Answer: $\frac{\sqrt{6} + \sqrt{2}}{4}$ Explain
This is a question about <finding the sine of an angle by breaking it into parts we know>. The solving step is:

First, I noticed that $\frac{5\pi}{12}$ isn't one of the super common angles like $\frac{\pi}{6}$ or $\frac{\pi}{4}$. So, my trick is to break it down into two angles whose sine and cosine values I already know!
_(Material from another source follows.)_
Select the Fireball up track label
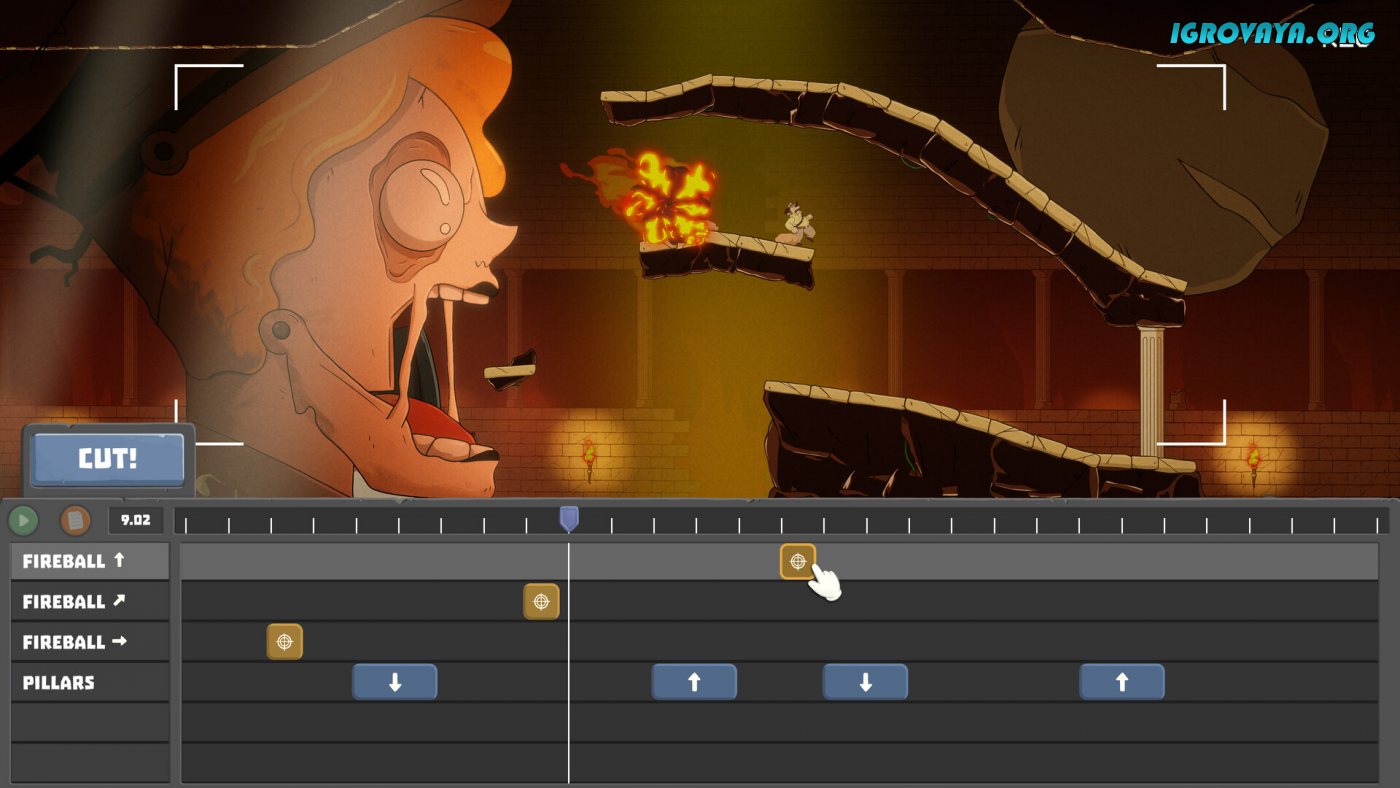Viewport: 1400px width, 788px height. pos(90,561)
1. **Break down the angle:** I figured out that $\frac{5\pi}{12}$ is the same as $\frac{2\pi}{12} + \frac{3\pi}{12}$. When I simplify these, I get $\frac{\pi}{6} + \frac{\pi}{4}$. Perfect! I know all about $\frac{\pi}{6}$ (which is 30 degrees) and $\frac{\pi}{4}$ (which is 45 degrees).

2. **Use the special sine addition rule:** There's a cool rule that says $\sin(A+B) = \sin A \cos B + \cos A \sin B$. It helps us find the sine of a sum of two angles.
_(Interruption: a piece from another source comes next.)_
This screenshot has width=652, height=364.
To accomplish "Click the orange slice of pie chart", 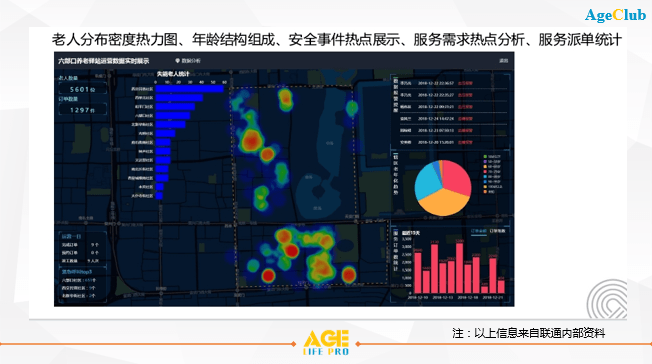I will coord(443,202).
3. **Find the values for our angles:**
* For $A = \frac{\pi}{6}$: $\sin(\frac{\pi}{6}) = \frac{1}{2}$ and $\cos(\frac{\pi}{6}) = \frac{\sqrt{3}}{2}$.
* For $B = \frac{\pi}{4}$: $\sin(\frac{\pi}{4}) = \frac{\sqrt{2}}{2}$ and $\cos(\frac{\pi}{4}) = \frac{\sqrt{2}}{2}$.

4. **Put it all together:** Now I just plug these values into our rule:
$\sin(\frac{5\pi}{12}) = \sin(\frac{\pi}{6} + \frac{\pi}{4})$
$= \sin(\frac{\pi}{6})\cos(\frac{\pi}{4}) + \cos(\frac{\pi}{6})\sin(\frac{\pi}{4})$
$= (\frac{1}{2})(\frac{\sqrt{2}}{2}) + (\frac{\sqrt{3}}{2})(\frac{\sqrt{2}}{2})$
$= \frac{\sqrt{2}}{4} + \frac{\sqrt{6}}{4}$
$= \frac{\sqrt{2} + \sqrt{6}}{4}$

And that's my answer!